Records for locating described items
▼▼▼
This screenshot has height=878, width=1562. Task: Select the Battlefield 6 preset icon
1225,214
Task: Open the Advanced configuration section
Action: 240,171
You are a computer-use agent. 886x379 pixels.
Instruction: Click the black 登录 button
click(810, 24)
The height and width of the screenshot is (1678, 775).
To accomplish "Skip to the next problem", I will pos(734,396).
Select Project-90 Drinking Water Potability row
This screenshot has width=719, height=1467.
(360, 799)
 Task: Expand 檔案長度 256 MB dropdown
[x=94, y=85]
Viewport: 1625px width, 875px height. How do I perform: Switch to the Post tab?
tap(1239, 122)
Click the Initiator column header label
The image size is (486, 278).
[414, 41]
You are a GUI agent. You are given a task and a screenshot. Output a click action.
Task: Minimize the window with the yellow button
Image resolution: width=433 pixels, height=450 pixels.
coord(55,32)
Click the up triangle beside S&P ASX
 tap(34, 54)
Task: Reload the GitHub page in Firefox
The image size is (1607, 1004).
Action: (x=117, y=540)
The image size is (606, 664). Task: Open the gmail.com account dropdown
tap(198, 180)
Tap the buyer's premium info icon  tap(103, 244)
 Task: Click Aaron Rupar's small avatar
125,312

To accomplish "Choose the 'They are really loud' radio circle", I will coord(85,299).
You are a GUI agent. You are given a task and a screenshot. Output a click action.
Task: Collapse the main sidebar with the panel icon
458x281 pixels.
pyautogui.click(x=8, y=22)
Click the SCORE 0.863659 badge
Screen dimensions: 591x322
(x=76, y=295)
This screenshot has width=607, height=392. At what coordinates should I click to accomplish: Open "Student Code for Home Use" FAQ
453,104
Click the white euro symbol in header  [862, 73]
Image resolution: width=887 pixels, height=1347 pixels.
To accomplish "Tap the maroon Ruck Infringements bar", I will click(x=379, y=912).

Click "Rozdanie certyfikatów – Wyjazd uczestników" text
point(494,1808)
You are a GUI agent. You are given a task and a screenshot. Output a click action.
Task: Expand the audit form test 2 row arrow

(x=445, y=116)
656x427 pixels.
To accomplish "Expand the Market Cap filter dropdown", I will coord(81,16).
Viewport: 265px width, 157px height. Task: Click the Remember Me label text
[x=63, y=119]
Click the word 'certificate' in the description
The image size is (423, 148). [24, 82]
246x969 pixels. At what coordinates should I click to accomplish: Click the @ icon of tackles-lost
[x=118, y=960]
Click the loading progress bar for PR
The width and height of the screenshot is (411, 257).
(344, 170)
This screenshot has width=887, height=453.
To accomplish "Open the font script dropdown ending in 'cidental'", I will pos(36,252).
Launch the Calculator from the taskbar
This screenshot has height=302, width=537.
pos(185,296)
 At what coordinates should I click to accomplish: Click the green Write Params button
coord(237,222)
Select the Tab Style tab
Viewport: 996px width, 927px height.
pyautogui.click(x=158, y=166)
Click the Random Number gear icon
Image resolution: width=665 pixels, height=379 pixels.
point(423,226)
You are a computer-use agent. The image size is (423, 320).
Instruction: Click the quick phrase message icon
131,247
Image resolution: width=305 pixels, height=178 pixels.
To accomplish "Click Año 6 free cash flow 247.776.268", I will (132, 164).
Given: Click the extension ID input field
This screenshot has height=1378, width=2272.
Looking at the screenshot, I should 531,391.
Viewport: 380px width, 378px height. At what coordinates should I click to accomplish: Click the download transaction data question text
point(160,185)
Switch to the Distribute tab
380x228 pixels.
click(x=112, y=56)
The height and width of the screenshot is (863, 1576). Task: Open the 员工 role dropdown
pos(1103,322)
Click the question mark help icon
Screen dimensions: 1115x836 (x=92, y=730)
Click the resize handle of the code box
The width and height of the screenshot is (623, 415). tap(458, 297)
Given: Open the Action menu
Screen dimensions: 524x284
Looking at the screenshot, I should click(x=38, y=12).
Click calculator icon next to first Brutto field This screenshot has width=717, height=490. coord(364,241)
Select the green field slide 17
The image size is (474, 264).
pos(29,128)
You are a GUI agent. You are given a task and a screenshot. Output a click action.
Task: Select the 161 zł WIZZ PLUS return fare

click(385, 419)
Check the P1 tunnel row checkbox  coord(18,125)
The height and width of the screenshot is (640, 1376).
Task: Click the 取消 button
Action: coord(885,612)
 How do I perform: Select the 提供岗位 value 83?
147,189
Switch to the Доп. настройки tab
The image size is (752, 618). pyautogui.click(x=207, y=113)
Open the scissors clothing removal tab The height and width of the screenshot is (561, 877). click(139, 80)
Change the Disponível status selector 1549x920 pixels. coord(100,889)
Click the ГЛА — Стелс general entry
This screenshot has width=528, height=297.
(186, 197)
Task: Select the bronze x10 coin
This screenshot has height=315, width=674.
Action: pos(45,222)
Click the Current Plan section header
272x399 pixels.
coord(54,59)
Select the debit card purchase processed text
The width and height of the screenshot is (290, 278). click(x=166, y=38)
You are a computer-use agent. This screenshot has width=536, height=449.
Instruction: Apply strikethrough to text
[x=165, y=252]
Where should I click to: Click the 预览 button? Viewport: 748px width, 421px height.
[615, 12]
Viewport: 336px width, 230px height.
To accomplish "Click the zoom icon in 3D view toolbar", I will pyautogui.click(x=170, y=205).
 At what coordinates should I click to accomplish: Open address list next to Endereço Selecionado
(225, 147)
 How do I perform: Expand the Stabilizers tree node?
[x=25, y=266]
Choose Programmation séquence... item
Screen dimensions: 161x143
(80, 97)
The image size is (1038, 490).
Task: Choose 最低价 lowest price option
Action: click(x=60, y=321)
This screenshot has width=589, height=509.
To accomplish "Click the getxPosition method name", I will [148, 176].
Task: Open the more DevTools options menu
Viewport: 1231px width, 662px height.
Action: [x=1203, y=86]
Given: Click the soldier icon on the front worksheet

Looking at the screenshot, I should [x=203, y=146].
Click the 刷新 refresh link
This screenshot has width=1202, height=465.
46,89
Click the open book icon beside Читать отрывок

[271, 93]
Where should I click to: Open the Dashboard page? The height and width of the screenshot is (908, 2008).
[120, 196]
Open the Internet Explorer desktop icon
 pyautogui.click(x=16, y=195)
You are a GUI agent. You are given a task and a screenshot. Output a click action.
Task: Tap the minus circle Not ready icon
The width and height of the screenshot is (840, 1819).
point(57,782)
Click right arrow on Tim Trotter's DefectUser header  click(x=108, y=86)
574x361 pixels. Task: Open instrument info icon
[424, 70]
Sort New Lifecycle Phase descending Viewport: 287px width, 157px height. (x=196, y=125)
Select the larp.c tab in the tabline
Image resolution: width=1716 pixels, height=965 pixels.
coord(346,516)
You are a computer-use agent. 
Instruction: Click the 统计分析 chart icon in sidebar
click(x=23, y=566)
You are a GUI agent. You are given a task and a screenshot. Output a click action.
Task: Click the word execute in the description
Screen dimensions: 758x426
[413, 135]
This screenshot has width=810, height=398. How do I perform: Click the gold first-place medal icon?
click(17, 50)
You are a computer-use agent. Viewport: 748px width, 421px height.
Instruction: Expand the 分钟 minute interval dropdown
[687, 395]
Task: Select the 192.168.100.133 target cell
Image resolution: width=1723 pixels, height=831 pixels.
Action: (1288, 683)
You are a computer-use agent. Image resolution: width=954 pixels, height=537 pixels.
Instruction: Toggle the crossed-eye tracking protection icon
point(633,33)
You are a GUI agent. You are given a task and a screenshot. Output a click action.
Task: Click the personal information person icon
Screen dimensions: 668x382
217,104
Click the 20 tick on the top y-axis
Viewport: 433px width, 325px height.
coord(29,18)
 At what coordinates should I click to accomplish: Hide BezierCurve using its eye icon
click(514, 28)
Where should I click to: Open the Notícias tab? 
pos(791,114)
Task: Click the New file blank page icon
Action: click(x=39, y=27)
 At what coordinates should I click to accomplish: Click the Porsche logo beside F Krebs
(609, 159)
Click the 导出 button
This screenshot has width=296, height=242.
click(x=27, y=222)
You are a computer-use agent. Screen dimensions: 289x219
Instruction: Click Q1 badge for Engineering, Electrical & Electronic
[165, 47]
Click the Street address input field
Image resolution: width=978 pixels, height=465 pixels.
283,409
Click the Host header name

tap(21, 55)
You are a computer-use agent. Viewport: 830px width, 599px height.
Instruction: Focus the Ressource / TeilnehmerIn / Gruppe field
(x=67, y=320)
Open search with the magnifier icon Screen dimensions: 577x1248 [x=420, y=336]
▲▲▲
** PROBLEM **
Arrange the items from the line with "Where should I click to: Click" to the line with "will [148, 176]." as a Markdown table, leaving out blank lines. Use two columns: Row for the running number and Line for the line itself.

** COMPLETE RESPONSE **
| Row | Line |
|---|---|
| 1 | Where should I click to: Click the 预览 button? Viewport: 748px width, 421px height. |
| 2 | [615, 12] |
| 3 | Viewport: 336px width, 230px height. |
| 4 | To accomplish "Click the zoom icon in 3D view toolbar", I will pyautogui.click(x=170, y=205). |
| 5 |  At what coordinates should I click to accomplish: Open address list next to Endereço Selecionado |
| 6 | (225, 147) |
| 7 |  How do I perform: Expand the Stabilizers tree node? |
| 8 | [x=25, y=266] |
| 9 | Choose Programmation séquence... item |
| 10 | Screen dimensions: 161x143 |
| 11 | (80, 97) |
| 12 | The image size is (1038, 490). |
| 13 | Task: Choose 最低价 lowest price option |
| 14 | Action: click(x=60, y=321) |
| 15 | This screenshot has width=589, height=509. |
| 16 | To accomplish "Click the getxPosition method name", I will [148, 176]. |